Stimulus checks to most adults.

  • Individuals and married couples who meet income caps will receive $1,200 (singles) or $2,400 (married couples), plus $500 for each child age 16 or under. These direct payments should help U.S. residents pay their bills so they could certainly help an individual or a family pay their monthly apartment rent, but they won't arrive in time for April rents.
  • Stimulus payments aren't expected to arrive for about three weeks, and may provide little help to renters in high-cost cities such as New York, San Jose and San Francisco where the median rents are above $3,000 a month.

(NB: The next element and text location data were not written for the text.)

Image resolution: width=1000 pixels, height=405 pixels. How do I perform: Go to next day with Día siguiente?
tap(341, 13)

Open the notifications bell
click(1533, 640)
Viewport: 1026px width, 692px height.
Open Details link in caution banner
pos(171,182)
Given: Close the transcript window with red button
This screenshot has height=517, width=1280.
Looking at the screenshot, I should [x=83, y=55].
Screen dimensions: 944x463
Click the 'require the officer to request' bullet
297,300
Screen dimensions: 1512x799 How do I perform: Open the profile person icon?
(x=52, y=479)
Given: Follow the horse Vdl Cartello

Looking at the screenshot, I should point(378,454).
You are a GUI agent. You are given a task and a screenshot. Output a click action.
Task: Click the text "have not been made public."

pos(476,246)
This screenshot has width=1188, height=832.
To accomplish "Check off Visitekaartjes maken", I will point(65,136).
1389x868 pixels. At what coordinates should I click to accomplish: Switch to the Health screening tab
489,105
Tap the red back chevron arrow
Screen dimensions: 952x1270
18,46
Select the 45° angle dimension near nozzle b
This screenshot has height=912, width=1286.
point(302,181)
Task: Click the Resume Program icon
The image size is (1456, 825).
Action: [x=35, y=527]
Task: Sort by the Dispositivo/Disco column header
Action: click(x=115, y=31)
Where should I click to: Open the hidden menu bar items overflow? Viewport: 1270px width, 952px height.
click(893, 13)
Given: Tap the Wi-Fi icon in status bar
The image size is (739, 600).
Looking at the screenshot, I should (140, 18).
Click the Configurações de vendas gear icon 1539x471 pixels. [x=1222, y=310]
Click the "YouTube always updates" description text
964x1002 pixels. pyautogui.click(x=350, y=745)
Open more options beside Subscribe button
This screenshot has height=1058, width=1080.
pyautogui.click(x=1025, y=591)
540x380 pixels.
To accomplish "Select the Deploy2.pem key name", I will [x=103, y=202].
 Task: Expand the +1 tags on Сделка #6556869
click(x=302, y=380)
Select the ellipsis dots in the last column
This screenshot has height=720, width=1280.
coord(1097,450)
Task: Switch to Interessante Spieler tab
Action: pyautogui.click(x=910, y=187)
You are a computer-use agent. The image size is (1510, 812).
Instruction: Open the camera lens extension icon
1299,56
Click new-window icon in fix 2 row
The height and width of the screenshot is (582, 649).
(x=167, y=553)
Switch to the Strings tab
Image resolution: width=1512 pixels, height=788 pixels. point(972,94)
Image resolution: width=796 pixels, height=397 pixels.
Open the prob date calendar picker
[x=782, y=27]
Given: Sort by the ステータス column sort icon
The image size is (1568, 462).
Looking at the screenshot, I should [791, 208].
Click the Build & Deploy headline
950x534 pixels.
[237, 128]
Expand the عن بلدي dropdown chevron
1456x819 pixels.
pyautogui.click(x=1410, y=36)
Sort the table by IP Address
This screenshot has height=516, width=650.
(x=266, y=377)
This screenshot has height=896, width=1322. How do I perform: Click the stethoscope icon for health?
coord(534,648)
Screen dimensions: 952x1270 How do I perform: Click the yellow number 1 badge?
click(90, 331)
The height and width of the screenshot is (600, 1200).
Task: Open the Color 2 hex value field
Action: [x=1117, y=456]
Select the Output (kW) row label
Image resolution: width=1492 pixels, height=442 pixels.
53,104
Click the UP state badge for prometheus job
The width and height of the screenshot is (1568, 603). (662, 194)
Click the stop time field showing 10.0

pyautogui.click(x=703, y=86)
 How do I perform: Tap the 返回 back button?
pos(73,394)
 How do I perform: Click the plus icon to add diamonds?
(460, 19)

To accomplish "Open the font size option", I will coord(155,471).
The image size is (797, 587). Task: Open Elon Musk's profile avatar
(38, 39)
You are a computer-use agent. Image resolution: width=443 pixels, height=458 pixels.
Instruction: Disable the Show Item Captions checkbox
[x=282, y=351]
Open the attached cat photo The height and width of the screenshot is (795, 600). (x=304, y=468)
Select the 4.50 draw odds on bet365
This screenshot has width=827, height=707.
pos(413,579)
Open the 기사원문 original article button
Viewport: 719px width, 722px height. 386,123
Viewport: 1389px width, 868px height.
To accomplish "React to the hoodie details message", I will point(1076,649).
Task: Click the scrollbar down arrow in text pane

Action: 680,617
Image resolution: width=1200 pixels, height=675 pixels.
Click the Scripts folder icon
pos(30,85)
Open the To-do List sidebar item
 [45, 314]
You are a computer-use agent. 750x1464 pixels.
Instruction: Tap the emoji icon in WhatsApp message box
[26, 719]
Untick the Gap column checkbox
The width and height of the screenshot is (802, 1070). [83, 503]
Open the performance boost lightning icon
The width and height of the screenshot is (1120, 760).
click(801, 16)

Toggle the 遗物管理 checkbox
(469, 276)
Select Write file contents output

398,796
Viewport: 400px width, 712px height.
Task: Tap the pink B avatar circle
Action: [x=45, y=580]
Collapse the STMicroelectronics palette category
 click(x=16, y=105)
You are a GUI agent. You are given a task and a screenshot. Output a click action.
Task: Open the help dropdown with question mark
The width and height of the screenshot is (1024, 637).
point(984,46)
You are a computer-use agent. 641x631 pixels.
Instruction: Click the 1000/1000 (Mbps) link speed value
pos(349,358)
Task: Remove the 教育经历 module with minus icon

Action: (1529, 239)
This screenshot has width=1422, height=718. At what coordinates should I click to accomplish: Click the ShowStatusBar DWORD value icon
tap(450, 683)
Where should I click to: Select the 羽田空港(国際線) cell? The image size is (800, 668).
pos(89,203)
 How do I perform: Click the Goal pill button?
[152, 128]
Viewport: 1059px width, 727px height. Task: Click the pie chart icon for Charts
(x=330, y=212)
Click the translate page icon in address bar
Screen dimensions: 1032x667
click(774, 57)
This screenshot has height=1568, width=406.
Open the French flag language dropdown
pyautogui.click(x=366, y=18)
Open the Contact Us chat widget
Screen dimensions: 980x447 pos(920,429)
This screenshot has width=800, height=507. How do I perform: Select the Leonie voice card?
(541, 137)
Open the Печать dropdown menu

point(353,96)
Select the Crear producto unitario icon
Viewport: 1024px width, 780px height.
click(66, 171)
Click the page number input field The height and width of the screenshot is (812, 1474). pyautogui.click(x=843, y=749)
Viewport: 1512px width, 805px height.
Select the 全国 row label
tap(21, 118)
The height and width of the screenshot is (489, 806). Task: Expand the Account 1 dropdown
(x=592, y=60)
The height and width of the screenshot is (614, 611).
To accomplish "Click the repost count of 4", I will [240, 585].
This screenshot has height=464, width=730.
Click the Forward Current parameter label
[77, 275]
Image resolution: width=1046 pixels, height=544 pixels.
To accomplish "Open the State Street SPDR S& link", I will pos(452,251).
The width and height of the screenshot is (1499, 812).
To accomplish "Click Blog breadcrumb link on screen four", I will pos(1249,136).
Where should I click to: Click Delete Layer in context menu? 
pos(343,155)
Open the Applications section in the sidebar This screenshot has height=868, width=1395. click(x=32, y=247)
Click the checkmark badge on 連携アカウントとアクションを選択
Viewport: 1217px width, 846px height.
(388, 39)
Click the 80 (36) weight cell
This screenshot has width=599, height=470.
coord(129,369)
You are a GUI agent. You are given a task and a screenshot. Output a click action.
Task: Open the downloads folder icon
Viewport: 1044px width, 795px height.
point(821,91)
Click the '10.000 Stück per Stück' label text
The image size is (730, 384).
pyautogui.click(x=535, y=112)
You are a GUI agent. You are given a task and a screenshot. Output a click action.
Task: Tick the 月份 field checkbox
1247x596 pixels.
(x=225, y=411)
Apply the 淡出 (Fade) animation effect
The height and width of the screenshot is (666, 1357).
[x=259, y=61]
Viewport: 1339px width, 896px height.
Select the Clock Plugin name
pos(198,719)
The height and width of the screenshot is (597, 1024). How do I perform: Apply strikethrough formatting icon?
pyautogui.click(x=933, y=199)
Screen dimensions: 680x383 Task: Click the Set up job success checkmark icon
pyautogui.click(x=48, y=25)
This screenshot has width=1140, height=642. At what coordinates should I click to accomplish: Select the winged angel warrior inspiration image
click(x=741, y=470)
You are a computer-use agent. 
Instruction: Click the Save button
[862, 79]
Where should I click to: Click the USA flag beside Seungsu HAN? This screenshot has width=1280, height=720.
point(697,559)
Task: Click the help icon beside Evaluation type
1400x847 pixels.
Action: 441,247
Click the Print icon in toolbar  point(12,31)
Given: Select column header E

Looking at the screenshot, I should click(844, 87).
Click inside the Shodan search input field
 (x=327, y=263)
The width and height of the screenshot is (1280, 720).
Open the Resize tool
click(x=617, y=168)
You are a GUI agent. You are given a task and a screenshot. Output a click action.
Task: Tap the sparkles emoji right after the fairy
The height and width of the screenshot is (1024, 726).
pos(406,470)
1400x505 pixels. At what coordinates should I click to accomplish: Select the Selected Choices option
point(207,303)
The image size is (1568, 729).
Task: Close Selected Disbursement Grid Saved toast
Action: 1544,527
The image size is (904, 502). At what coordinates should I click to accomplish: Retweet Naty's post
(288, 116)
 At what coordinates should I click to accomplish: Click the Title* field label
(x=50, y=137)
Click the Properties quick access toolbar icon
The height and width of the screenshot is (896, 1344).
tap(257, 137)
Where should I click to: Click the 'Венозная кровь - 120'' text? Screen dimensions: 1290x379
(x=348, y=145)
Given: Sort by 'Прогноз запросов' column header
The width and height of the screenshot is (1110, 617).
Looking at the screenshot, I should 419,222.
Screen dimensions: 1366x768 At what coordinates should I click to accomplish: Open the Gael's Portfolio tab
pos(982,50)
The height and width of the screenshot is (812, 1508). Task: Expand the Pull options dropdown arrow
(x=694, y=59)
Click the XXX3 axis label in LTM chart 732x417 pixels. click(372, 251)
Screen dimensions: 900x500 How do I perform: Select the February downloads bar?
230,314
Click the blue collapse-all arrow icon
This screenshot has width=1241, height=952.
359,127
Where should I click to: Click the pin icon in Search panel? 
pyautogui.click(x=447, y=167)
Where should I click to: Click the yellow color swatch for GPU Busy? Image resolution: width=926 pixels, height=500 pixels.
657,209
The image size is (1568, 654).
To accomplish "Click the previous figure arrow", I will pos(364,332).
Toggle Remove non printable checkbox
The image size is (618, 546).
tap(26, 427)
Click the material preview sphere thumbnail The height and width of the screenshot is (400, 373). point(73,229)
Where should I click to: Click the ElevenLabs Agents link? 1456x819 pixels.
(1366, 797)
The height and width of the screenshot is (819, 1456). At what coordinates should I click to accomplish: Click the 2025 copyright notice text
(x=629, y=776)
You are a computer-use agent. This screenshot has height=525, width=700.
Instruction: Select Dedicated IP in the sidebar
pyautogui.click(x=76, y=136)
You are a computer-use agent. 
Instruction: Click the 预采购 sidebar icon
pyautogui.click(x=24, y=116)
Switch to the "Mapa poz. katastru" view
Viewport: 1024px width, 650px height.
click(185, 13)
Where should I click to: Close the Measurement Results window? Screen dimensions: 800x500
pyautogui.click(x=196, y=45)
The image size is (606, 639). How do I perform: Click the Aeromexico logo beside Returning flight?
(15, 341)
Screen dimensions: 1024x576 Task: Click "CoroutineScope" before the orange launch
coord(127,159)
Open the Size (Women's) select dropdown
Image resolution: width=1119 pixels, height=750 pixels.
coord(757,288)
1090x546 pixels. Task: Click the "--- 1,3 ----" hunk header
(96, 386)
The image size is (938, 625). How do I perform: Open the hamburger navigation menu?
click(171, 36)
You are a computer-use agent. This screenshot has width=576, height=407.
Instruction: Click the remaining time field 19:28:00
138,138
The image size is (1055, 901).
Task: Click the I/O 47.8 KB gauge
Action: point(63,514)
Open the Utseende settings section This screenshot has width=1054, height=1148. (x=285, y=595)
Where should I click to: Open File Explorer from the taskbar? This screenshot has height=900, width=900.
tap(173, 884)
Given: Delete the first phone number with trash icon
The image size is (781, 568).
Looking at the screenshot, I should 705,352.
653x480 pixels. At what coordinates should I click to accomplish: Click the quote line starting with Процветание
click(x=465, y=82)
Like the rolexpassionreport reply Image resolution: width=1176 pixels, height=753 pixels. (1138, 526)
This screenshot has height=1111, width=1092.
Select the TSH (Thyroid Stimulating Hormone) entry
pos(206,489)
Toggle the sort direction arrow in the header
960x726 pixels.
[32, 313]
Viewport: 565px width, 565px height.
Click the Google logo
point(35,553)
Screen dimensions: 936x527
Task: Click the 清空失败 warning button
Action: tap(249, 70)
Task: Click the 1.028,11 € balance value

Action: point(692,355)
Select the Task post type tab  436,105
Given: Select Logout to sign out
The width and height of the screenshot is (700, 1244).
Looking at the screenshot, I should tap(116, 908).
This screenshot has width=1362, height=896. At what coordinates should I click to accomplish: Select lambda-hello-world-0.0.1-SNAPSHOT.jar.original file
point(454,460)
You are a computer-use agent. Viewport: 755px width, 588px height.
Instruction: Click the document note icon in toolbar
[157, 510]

Forbearance and eviction suspension.

  • The Federal Housing Finance Agency may allow some multifamily investors who are current on their Fannie- or Freddie-backed loans as of February 1 to delay payments for a specified period of time as long as they don't evict tenants. Borrowers should reach out to their lender or servicer for the latest guidelines.
  • The eviction suspension requirement applies for the duration of forbearance, which might provide “a temporary lifeline" to investors, according to The Real Deal.
  • In general, The Act allows forbearance for 30 days with up to two 30-day extensions, and applies to properties with five or more units.